For starting screws, especially in awkward locations, a magnetic bit holder or screw-holding sleeve can be beneficial. These accessories secure the screw to the bit, allowing the operator to focus on maintaining perpendicular alignment and downward thrust. Utilizing the torque-limiting clutch on a power drill, set to a lower range, helps prevent over-driving the screw once it seats, which is a secondary cause of head damage.
Troubleshooting Stripped or Stuck Slotted Screws
When a slotted screw head is damaged, often referred to as being stripped or rounded out, it means the metal of the slot has deformed, preventing a standard bit from engaging. For screws that are merely stuck due to corrosion or friction, the first action should be to apply a penetrating oil or lubricant to the threads and allow it several minutes to wick into the joint. Applying heat to the screw head can also help break the bond of threadlocker or corrosion by causing slight expansion and contraction.

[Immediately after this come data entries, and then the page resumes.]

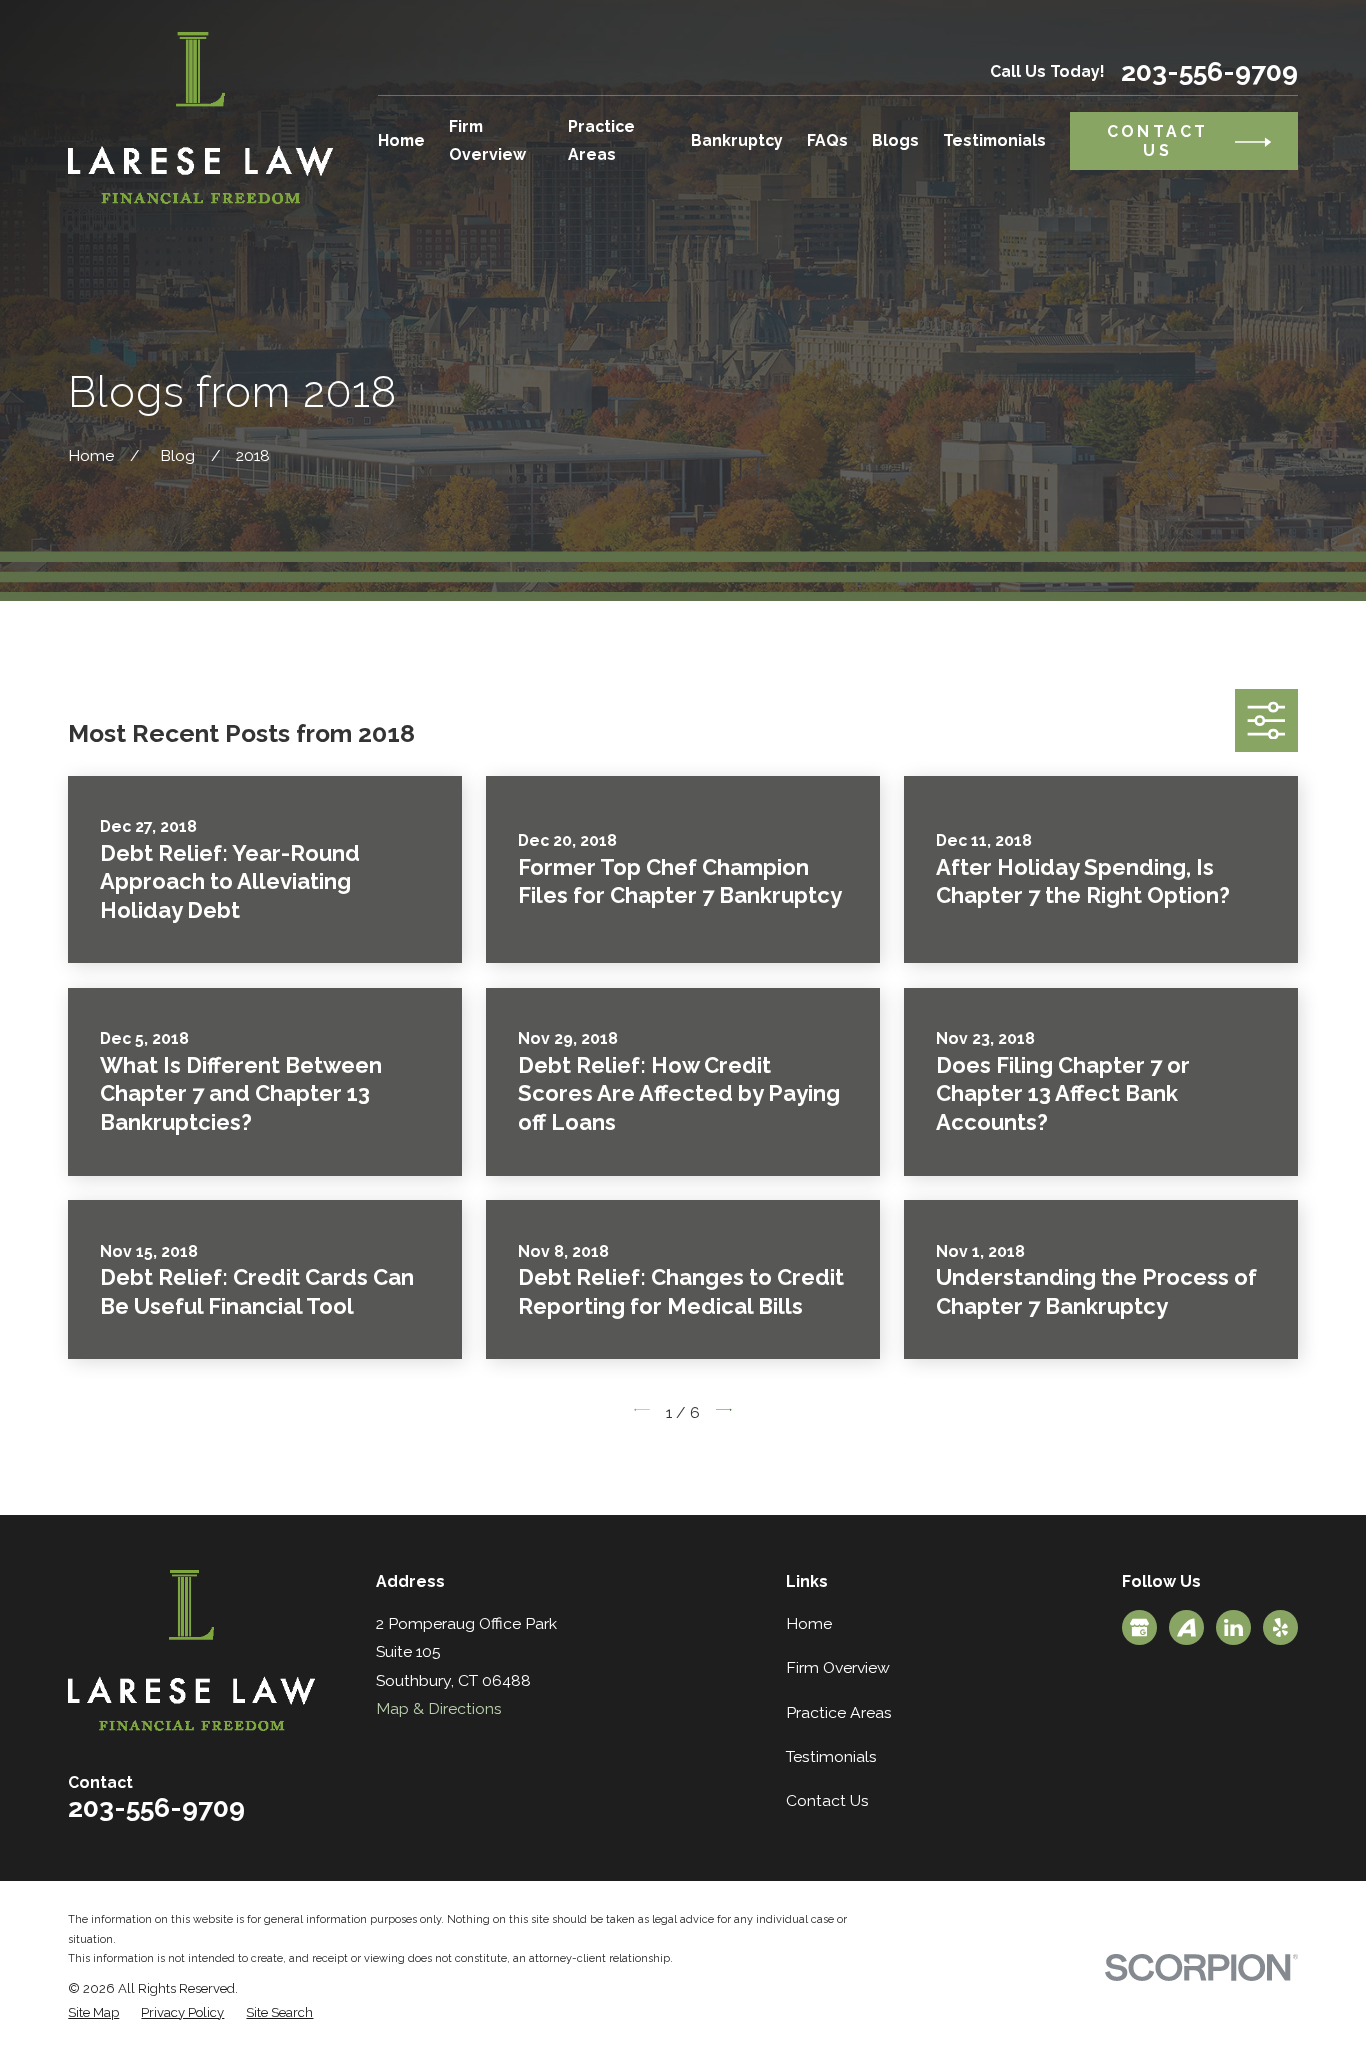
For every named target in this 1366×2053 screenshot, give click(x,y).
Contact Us (827, 1800)
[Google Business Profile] (1139, 1627)
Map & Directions (439, 1708)
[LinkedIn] (1233, 1627)
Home (809, 1623)
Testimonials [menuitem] (994, 140)
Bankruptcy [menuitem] (737, 140)
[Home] (200, 118)
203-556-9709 (1209, 72)
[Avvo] (1186, 1627)
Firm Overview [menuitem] (487, 140)
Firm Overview (838, 1667)
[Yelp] (1280, 1627)
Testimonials (831, 1756)
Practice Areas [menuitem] (601, 140)
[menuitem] (93, 2013)
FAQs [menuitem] (827, 140)
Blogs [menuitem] (895, 140)
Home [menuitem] (401, 140)
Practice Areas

If the screw head is stripped but still accessible, specialized screw extractors are the typical solution. These tools require drilling a small pilot hole into the center of the damaged screw head. A reverse-threaded extractor is then inserted into this hole. The extractor is designed to cut into the screw’s metal as it is turned counter-clockwise, transferring rotational force directly to the stuck screw and forcing it to back out. Ensure the extractor size corresponds to the pilot hole, which must be smaller than the screw’s shaft to avoid compromising the surrounding material.
Another effective technique for a stripped slot is to use a rotary cutting tool, such as a Dremel, equipped with a thin cutting wheel. This allows the user to carefully cut a new, deeper, and wider slot into the existing screw head. This new slot can then accommodate a larger slotted bit or a small cold chisel for manual turning.
If the screw head is completely sheared off, the remaining stub can sometimes be gripped by locking pliers or vice grips. This method requires enough material to protrude from the surface for a secure grip.